5. Since $1.69$ is super close, let's check numbers around $1.30$.
$1.30 \times 1.30 = 1.69$.
$1.31 \times 1.31 = 1.7161$.
6. Now compare:
The difference between $1.7$ and $1.69$ is $0.01$.
The difference between $1.7$ and $1.7161$ is $0.0161$.
Since $0.01$ is smaller than $0.0161$, $1.30$ is closer!
So, $\sqrt{1.7}$ is approximately $1.30$.

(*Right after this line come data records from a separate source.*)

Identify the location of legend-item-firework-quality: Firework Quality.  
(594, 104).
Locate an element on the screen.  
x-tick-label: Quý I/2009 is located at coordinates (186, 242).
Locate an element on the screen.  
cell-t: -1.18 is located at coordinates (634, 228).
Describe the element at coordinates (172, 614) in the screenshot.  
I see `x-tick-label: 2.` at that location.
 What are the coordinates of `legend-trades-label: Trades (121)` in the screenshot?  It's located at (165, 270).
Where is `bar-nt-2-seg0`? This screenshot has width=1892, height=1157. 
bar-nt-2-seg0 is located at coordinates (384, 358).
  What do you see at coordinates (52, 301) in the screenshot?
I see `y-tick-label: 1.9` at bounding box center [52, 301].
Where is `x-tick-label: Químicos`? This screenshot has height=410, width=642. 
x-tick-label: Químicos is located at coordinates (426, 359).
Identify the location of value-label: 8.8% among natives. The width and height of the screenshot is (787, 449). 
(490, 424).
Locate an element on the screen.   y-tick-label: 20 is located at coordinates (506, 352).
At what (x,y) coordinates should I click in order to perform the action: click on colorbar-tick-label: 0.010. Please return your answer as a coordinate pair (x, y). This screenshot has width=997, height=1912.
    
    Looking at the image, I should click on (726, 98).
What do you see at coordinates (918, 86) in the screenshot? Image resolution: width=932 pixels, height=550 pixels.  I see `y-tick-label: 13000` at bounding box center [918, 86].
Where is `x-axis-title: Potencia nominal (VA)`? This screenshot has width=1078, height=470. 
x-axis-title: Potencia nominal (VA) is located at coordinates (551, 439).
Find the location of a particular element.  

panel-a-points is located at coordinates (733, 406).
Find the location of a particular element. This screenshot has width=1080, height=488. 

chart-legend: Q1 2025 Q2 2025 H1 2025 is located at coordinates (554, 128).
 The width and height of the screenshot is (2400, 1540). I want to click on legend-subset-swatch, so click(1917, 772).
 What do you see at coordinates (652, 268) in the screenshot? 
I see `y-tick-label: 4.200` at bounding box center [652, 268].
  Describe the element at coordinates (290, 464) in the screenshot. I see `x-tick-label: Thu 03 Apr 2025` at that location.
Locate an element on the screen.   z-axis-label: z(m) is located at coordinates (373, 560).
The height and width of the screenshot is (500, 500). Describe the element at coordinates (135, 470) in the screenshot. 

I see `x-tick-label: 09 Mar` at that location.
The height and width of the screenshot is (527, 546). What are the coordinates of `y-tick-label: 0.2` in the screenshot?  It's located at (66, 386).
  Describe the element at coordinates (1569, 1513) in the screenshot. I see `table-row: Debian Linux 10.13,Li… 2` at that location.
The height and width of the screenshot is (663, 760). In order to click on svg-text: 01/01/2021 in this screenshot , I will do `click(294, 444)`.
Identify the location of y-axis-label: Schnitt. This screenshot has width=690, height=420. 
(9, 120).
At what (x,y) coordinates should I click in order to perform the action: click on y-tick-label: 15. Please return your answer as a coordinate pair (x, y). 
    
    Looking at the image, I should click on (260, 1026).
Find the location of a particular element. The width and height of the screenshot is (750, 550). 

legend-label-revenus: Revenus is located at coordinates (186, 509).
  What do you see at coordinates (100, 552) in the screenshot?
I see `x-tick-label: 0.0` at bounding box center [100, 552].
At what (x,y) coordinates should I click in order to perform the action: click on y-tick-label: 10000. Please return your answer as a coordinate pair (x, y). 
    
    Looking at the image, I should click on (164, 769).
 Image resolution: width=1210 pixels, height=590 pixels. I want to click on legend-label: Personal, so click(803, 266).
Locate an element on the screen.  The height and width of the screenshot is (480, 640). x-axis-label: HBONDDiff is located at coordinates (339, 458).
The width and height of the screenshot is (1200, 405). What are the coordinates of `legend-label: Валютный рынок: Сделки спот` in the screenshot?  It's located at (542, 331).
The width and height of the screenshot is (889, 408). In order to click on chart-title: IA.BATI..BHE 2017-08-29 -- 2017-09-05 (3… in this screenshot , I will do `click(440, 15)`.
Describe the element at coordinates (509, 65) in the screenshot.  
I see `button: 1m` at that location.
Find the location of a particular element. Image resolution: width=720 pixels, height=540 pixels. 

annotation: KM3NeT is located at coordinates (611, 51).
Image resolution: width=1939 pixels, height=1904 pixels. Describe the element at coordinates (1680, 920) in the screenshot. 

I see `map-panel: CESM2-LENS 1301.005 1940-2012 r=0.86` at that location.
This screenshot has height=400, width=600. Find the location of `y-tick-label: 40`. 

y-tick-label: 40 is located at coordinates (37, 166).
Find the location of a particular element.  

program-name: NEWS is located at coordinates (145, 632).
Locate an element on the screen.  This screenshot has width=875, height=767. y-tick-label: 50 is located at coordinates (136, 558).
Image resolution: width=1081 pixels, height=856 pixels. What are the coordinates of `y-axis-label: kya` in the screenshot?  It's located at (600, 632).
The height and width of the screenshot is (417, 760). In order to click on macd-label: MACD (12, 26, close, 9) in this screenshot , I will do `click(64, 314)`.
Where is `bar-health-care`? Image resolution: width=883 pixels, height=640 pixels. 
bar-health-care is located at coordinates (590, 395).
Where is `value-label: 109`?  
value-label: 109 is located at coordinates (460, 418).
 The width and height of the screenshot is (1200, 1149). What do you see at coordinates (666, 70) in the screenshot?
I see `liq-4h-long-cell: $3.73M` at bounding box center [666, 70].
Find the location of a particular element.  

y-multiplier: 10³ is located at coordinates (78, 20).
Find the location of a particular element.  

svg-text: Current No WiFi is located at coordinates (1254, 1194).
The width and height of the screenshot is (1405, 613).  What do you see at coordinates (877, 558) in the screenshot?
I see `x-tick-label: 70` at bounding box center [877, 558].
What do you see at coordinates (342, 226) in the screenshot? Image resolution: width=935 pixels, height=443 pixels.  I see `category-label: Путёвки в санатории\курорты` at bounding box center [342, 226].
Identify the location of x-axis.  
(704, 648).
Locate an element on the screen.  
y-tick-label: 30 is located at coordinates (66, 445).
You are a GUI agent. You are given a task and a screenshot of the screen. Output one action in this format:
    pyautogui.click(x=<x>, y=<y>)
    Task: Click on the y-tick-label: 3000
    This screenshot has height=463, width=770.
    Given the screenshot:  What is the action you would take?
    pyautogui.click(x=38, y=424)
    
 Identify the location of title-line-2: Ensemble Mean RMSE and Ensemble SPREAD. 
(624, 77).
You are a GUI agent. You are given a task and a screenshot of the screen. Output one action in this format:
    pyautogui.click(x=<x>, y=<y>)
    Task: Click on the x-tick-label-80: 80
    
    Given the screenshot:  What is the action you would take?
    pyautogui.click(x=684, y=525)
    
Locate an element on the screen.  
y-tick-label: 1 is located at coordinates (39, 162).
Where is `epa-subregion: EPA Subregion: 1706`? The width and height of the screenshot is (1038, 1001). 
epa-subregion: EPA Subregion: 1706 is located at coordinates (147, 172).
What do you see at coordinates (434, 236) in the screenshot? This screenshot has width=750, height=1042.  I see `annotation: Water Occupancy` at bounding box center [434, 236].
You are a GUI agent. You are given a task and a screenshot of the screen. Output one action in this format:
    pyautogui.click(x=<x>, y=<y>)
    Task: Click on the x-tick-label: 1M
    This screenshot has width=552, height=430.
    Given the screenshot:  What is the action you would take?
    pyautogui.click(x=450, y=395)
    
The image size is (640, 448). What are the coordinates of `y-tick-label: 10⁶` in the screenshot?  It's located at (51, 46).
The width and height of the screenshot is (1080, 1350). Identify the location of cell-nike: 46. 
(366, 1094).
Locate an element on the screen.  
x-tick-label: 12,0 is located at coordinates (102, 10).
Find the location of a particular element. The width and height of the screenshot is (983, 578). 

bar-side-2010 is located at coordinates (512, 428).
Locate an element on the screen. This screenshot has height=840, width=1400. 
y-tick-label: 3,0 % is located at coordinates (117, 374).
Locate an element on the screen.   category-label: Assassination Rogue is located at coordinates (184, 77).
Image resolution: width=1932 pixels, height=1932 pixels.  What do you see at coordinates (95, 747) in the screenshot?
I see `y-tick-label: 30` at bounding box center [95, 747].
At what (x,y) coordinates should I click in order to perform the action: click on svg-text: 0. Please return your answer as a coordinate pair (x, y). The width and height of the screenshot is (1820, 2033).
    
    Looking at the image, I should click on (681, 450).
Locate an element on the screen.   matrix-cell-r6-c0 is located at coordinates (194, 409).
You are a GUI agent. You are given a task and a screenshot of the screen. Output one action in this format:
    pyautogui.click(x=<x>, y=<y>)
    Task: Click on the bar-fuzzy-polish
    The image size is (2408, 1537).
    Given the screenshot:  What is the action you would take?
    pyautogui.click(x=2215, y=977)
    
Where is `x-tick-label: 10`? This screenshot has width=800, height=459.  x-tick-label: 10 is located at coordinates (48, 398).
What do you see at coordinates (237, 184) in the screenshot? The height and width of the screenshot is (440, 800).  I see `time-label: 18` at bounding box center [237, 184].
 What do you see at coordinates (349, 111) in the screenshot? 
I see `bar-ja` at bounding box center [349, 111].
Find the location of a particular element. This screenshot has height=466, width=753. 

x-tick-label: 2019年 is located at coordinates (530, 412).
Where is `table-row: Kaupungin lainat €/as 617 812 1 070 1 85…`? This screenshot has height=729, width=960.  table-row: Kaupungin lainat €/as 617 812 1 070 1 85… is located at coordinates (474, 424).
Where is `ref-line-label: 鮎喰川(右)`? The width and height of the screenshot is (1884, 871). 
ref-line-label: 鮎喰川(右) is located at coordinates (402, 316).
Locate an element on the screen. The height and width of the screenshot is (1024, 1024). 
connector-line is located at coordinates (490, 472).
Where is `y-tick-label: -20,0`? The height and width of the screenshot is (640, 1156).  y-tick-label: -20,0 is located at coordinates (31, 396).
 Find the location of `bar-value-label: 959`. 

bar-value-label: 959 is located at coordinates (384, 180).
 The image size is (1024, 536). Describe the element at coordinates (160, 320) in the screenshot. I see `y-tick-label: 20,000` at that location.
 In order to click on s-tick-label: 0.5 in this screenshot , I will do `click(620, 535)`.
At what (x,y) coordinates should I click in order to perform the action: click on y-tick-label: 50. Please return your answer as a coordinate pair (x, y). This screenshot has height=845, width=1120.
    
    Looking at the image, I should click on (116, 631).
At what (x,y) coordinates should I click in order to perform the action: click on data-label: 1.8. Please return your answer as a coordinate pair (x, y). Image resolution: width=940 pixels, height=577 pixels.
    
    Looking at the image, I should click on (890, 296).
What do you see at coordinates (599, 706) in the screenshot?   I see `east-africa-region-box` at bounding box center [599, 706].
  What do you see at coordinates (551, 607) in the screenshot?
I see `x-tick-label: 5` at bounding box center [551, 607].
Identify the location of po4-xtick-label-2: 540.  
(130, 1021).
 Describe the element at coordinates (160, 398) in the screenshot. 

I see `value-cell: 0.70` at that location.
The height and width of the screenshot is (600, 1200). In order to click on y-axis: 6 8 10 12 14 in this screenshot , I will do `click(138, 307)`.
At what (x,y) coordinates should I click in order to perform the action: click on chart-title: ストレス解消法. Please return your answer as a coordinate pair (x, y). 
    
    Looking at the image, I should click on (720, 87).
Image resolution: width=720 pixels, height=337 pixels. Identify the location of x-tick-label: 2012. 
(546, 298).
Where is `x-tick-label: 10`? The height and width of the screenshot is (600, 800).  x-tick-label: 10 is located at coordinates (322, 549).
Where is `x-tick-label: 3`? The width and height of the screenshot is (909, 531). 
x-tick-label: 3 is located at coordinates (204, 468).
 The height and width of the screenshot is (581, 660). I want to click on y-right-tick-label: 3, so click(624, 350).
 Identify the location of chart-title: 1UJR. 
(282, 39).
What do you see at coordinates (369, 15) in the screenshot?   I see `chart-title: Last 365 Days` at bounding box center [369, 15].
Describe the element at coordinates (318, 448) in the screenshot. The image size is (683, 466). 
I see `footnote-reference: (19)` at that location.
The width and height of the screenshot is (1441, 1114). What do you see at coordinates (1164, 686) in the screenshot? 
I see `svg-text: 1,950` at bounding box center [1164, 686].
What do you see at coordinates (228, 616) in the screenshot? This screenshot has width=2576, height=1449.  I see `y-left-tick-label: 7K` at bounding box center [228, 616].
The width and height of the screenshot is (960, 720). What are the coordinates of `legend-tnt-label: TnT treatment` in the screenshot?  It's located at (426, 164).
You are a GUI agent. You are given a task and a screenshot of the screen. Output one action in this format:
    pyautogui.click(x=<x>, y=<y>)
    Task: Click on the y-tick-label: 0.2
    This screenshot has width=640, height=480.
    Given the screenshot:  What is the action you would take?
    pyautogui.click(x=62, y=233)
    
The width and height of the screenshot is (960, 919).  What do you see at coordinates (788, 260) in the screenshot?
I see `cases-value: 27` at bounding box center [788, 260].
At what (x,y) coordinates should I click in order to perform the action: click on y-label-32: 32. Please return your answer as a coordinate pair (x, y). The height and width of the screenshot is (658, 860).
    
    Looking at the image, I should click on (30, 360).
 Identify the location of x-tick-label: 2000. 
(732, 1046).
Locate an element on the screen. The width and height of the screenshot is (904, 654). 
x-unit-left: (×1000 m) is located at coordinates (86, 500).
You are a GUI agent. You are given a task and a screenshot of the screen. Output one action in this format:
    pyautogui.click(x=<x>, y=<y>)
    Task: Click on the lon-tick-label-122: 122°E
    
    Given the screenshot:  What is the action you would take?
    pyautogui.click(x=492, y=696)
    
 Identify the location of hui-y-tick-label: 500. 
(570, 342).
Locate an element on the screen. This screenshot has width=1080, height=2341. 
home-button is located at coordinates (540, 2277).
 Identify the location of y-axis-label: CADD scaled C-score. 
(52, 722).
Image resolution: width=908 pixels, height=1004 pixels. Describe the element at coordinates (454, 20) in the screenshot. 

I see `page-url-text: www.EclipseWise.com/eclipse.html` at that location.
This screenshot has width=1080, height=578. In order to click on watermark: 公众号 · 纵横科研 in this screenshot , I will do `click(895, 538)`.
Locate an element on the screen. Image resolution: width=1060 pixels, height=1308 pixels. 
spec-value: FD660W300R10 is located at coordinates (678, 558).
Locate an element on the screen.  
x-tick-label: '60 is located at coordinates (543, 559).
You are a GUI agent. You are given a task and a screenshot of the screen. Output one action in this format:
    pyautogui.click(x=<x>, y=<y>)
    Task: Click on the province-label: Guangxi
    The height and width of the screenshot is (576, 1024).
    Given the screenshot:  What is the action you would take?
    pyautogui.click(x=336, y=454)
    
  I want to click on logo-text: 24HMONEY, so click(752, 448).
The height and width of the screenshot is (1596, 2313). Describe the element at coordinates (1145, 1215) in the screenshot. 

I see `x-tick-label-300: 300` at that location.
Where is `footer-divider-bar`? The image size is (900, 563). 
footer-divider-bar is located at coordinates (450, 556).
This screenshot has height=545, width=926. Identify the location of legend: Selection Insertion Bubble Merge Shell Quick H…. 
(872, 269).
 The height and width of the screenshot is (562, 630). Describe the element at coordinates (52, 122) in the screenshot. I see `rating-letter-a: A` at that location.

**(ii) For $\sqrt{23.1}$:**
1. I know $4^2 = 16$ and $5^2 = 25$, so $\sqrt{23.1}$ is between 4 and 5. It's closer to 5.
2. Let's try $4.8$: $4.8 \times 4.8 = 23.04$. This is really close!
3. Let's try $4.9$: $4.9 \times 4.9 = 24.01$.
4. $23.1$ is between $23.04$ and $24.01$.
5. Now let's refine:
$4.80 \times 4.80 = 23.04$.
$4.81 \times 4.81 = 23.1361$.
6. Compare:
The difference between $23.1$ and $23.04$ is $0.06$.
The difference between $23.1$ and $23.1361$ is $0.0361$.
Since $0.0361$ is smaller than $0.06$, $4.81$ is closer!
So, $\sqrt{23.1}$ is approximately $4.81$.

**(iii) For $\sqrt{5}$:**
1. I know $2^2 = 4$ and $3^2 = 9$, so $\sqrt{5}$ is between 2 and 3. It's closer to 2.
2. Let's try $2.2$: $2.2 \times 2.2 = 4.84$.
3. Let's try $2.3$: $2.3 \times 2.3 = 5.29$.
4. $5$ is between $4.84$ and $5.29$. It's closer to $4.84$.
5. Now let's refine:
$2.23 \times 2.23 = 4.9729$.
$2.24 \times 2.24 = 5.0176$.
6. Compare:
The difference between $5$ and $4.9729$ is $0.0271$.
The difference between $5$ and $5.0176$ is $0.0176$.
Since $0.0176$ is smaller than $0.0271$, $2.24$ is closer!
So, $\sqrt{5}$ is approximately $2.24$.

**(iv) For $\sqrt{20}$:**
1. I know $4^2 = 16$ and $5^2 = 25$, so $\sqrt{20}$ is between 4 and 5. It's closer to 4.
2. Let's try $4.4$: $4.4 \times 4.4 = 19.36$.
3. Let's try $4.5$: $4.5 \times 4.5 = 20.25$.
4. $20$ is between $19.36$ and $20.25$. It's closer to $20.25$.
5. Now let's refine:
$4.47 \times 4.47 = 19.9809$.
$4.48 \times 4.48 = 20.0704$.
6. Compare:
The difference between $20$ and $19.9809$ is $0.0191$.
The difference between $20$ and $20.0704$ is $0.0704$.
Since $0.0191$ is smaller than $0.0704$, $4.47$ is closer!
So, $\sqrt{20}$ is approximately $4.47$.

**(v) For $\sqrt{0.1}$:**
1. I know $0.3^2 = 0.09$ and $0.4^2 = 0.16$, so $\sqrt{0.1}$ is between 0.3 and 0.4. It's closer to $0.3$.
2. Let's try $0.31$: $0.31 \times 0.31 = 0.0961$.
3. Let's try $0.32$: $0.32 \times 0.32 = 0.1024$.
4. $0.1$ is between $0.0961$ and $0.1024$.
5. Compare:
The difference between $0.1$ and $0.0961$ is $0.0039$.
The difference between $0.1$ and $0.1024$ is $0.0024$.
Since $0.0024$ is smaller than $0.0039$, $0.32$ is closer!
So, $\sqrt{0.1}$ is approximately $0.32$.